By Dr. Arpine Davtyan, pediatric resident at CHOC Children’s
Heavy periods, also known as dysmenorrhea, can be painful, and is one of the most common medical problems teen girls face. More than 60 percent of teenage girls report painful periods. Periods usually become painful within the first few years after you begin menstruating, and they become less common with age. Dysmenorrhea is split into two major categories.
- Primary dysmenorrhea occurs when there is pain with menses, typically crampy and located in the lower abdomen or lower back, without the presence of any diseases that could possibly be causing the pain. The pain typically begins as soon as menstrual bleeding occurs, or right before the start of bleeding and lasts one to three days.
- Secondary dysmenorrhea is when you have the same symptoms listed above, but along with a diagnosis like endometriosis which could be causing the pain. Secondary dysmenorrhea is more common in older women.
During menstruation, the lining of the uterus produces hormones called prostaglandins, which cause the muscle cells that make up the uterus to contract. The contractions lead to painful cramps that characterizes dysmenorrhea. These prostaglandins are also responsible for nausea and diarrhea during menses.
How is dysmenorrhea diagnosed?
Dysmenorrhea is usually diagnosed by your doctor with a history and physical examination. Additional testing, such as an ultrasound of the pelvis, may be performed to look for conditions like endometriosis or fibroids which could be causing the pain. Laboratory testing or imaging is usually not required.

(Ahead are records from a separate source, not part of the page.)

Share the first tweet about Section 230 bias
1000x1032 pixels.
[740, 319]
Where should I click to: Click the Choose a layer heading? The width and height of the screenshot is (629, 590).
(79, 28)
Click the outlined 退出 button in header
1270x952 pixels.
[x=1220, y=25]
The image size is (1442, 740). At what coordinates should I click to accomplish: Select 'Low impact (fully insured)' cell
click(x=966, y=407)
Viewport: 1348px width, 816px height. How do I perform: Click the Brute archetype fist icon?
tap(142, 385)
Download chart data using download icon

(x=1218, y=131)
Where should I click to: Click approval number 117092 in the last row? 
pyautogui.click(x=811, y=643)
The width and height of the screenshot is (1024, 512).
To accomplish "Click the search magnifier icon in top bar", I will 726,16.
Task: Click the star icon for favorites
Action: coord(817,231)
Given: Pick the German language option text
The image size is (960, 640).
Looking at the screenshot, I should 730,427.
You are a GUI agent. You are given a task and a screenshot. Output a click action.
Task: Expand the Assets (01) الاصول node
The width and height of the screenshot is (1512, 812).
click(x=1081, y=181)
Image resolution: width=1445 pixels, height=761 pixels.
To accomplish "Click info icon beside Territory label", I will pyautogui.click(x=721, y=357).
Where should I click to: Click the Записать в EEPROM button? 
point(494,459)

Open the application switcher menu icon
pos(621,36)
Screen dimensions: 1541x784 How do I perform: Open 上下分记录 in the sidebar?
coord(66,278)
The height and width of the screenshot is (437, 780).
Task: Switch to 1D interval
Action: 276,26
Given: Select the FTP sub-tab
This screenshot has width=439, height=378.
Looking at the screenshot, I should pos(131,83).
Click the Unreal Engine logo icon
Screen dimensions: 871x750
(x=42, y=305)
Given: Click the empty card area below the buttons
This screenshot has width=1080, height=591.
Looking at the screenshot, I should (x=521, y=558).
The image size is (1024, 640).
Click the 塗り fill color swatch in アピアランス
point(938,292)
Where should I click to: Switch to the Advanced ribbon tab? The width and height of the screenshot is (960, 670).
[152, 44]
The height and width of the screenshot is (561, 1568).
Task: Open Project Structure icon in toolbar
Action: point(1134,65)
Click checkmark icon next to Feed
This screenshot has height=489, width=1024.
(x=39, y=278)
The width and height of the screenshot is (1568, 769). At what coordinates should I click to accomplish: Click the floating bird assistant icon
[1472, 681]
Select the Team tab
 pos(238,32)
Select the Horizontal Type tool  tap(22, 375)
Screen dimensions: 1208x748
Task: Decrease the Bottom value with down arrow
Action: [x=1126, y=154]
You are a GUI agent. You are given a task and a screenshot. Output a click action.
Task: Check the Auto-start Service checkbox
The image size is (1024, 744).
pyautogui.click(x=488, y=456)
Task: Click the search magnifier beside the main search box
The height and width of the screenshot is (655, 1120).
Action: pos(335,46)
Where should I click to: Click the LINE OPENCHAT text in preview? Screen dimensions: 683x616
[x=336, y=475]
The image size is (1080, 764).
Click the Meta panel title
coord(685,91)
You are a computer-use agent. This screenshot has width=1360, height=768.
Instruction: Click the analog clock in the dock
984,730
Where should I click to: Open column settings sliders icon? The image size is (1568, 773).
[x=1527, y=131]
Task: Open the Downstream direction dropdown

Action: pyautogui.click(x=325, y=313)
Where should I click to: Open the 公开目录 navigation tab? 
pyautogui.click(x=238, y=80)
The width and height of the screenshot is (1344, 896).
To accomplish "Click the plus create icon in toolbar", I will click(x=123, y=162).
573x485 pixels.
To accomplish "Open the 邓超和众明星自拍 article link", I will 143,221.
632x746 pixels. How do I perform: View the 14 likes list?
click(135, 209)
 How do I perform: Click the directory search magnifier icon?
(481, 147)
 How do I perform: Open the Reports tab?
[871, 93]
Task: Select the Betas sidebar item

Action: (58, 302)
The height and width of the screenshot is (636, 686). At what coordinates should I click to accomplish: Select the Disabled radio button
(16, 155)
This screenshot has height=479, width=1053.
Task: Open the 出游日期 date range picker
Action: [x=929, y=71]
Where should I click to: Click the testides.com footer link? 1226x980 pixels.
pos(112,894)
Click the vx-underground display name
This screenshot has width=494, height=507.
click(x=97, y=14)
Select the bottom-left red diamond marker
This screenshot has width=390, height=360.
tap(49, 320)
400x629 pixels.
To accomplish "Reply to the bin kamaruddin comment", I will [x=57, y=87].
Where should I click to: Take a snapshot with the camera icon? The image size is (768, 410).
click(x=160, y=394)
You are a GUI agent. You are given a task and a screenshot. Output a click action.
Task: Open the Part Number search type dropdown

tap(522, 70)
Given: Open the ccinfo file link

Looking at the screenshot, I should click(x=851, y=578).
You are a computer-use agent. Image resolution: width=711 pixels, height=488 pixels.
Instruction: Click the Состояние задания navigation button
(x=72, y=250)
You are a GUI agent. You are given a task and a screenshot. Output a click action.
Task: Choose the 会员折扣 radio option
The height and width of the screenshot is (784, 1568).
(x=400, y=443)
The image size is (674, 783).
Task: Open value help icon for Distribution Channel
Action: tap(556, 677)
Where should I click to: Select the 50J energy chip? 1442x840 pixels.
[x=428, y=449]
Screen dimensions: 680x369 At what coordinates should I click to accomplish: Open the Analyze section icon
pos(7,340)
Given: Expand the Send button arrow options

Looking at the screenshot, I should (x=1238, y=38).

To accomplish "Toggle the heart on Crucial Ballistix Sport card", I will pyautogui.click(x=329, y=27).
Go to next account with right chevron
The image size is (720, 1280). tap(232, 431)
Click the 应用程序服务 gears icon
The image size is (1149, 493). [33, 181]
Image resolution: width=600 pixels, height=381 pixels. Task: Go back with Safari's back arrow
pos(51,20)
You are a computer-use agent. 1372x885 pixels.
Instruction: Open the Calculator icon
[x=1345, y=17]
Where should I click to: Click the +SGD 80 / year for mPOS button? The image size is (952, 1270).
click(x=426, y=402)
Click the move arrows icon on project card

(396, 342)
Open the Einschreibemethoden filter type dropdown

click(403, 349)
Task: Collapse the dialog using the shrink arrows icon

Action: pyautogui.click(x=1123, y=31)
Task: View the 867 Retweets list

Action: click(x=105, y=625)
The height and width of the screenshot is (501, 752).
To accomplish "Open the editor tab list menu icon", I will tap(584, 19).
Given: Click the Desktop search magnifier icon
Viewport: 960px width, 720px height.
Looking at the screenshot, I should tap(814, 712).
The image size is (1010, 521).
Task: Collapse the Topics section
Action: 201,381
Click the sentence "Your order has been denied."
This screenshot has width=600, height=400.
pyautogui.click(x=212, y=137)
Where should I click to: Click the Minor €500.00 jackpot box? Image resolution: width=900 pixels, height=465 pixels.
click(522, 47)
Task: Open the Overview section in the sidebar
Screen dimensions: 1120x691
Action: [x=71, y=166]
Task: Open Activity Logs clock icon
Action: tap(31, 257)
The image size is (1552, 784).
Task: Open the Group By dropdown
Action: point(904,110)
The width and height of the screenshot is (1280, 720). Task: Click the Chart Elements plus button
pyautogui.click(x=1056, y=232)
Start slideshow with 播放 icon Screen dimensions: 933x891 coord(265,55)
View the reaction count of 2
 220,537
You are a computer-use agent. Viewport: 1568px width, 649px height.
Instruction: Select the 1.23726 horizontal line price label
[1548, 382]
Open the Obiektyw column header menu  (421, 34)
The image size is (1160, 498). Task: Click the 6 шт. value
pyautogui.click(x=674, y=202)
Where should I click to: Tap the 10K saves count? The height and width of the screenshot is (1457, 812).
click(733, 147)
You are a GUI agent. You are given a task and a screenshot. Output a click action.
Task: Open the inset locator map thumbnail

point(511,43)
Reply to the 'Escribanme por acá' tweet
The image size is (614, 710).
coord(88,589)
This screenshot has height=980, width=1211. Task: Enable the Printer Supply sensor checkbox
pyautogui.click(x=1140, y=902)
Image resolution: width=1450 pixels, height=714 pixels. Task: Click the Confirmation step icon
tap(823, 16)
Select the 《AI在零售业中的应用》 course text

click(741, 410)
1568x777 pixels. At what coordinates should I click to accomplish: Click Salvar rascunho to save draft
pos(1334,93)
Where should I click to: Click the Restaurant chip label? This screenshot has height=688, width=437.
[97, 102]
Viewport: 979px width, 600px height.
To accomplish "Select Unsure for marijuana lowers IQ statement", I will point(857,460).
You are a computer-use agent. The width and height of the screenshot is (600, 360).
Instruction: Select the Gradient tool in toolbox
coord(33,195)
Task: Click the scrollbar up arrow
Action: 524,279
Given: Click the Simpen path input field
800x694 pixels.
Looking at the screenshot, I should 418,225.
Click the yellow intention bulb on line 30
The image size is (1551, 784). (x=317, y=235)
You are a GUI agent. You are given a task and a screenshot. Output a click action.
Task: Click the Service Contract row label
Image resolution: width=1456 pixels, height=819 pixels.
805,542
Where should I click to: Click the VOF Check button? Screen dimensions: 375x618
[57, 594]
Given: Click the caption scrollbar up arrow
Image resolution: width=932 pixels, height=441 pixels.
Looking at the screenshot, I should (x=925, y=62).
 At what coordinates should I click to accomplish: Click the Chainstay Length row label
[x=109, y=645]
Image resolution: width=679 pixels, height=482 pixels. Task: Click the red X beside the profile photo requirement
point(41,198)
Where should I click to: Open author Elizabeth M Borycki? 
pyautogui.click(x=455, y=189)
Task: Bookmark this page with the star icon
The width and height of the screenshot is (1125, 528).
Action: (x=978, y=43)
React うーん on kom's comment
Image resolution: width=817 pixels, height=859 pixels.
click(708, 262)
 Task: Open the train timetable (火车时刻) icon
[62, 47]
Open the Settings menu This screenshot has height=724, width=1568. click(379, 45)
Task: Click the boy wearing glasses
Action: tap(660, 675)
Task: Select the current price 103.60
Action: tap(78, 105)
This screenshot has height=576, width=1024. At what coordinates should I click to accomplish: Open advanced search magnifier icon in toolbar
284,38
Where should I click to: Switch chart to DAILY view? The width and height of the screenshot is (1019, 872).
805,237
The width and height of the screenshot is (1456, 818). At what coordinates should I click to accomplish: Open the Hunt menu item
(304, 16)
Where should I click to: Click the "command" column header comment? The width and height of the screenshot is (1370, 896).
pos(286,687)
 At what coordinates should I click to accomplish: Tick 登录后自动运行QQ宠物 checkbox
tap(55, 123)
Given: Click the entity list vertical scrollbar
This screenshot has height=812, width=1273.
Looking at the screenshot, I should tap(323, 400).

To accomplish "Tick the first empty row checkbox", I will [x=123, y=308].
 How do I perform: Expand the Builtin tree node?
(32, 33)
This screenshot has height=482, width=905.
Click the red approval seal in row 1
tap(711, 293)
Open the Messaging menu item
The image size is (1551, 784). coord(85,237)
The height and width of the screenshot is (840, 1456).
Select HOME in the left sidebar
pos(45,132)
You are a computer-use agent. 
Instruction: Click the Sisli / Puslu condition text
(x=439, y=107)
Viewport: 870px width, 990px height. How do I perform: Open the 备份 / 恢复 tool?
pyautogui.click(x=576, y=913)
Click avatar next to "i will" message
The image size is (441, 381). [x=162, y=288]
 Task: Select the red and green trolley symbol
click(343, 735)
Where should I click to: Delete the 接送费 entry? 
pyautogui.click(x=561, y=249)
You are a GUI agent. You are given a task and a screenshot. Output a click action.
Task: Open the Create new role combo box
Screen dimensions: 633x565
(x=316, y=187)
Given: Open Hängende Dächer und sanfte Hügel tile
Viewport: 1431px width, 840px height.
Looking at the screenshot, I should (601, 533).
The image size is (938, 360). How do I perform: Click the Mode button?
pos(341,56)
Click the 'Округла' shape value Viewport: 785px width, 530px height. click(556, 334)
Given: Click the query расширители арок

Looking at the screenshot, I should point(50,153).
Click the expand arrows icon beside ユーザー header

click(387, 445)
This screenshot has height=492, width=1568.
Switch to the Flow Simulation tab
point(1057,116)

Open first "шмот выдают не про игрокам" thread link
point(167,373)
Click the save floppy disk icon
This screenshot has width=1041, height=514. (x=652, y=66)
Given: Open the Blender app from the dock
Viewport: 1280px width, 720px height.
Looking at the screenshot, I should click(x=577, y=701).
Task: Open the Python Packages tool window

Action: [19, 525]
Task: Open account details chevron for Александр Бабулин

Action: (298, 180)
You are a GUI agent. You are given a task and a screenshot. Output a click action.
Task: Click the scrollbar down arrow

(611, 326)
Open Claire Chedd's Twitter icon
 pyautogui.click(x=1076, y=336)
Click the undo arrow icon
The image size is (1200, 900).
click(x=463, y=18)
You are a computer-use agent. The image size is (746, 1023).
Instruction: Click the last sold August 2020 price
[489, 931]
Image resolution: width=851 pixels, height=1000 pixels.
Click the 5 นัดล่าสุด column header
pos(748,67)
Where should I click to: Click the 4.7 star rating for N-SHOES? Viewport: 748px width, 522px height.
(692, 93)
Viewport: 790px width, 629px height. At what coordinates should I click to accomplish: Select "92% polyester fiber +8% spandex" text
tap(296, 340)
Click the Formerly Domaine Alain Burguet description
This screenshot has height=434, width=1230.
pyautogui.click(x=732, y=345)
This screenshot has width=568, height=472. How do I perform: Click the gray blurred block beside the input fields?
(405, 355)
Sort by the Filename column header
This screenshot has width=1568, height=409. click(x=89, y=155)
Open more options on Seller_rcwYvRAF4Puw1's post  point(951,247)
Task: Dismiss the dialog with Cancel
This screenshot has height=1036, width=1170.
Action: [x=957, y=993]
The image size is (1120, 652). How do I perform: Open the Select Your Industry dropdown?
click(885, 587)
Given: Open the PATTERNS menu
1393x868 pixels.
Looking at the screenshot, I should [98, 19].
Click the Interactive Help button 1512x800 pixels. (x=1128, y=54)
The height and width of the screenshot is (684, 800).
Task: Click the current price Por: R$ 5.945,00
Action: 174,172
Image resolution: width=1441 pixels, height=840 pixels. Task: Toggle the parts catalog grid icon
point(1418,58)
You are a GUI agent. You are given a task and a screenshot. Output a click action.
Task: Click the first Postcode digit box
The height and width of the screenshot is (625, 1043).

How is dysmenorrhea treated?
First, let’s talk about non-pharmacologic treatments―treatments that do not require medication. Herbal treatments, dietary and vitamin supplements have been studied on a small scale, but we do not have enough information about safety or effectiveness. Therefore, we don’t recommend any supplements for the treatment of dysmenorrhea. There have also been studies showing that yoga or acupuncture may help with dysmenorrhea and while this association needs to be further studied, these activities are not harmful and may be effective.
Studies have shown that exercise can lead to a decrease in menstrual pain. Since exercise also has many other benefits (decreased anxiety, depression, stress, diabetes, cancer, cardiovascular disease, in addition to improved cognitive functioning and more), we recommend regular exercise for those with dysmenorrhea. A heating pad, hot water bottle or a heating patch can also help decrease menstrual pain and can be used as often as necessary. Ensure that the temperature of the heating method you use is not higher than 104 degrees Fahrenheit to avoid burns.
There are a variety of medical treatments available for heavy periods or dysmenorrhea. Over-the-counter medications such as ibuprofen (Advil or Motrin) are the most commonly-used medication to treat dysmenorrhea. These medications provide pain relief in patients with heavy periods or dysmenorrhea by decreasing production of prostaglandins, the hormone which causes the cramps in the abdominal or lower back pain These non-steroidal anti-inflammatory drugs (NSAIDs) work best when taken right before or as soon as bleeding begins, and then taken regularly for two to three days. Talk to your doctor to be sure it is safe for you to use this readily available medication.
Hormonal birth control― including the pill, patch, vaginal ring, injection, implant, IUD― have been shown to be effective in controlling menstrual pain. These treatments thin the lining of the uterus, which means less of the prostaglandin hormone is produced, leading to less contraction of the muscle cells of the uterus that causes cramps. Patients taking hormonal birth control in the form of the pill, patch or ring normally take them in a way that allows them to have monthly periods. Patients with severe dysmenorrhea can choose to take these treatments continuously and NOT have monthly bleeding; talk to your doctor to see how to use birth control for this added benefit. These treatments are usually effective for most women. If these treatments fail, then a detailed discussion with your doctor is necessary to determine what further testing or alternative medications may be necessary.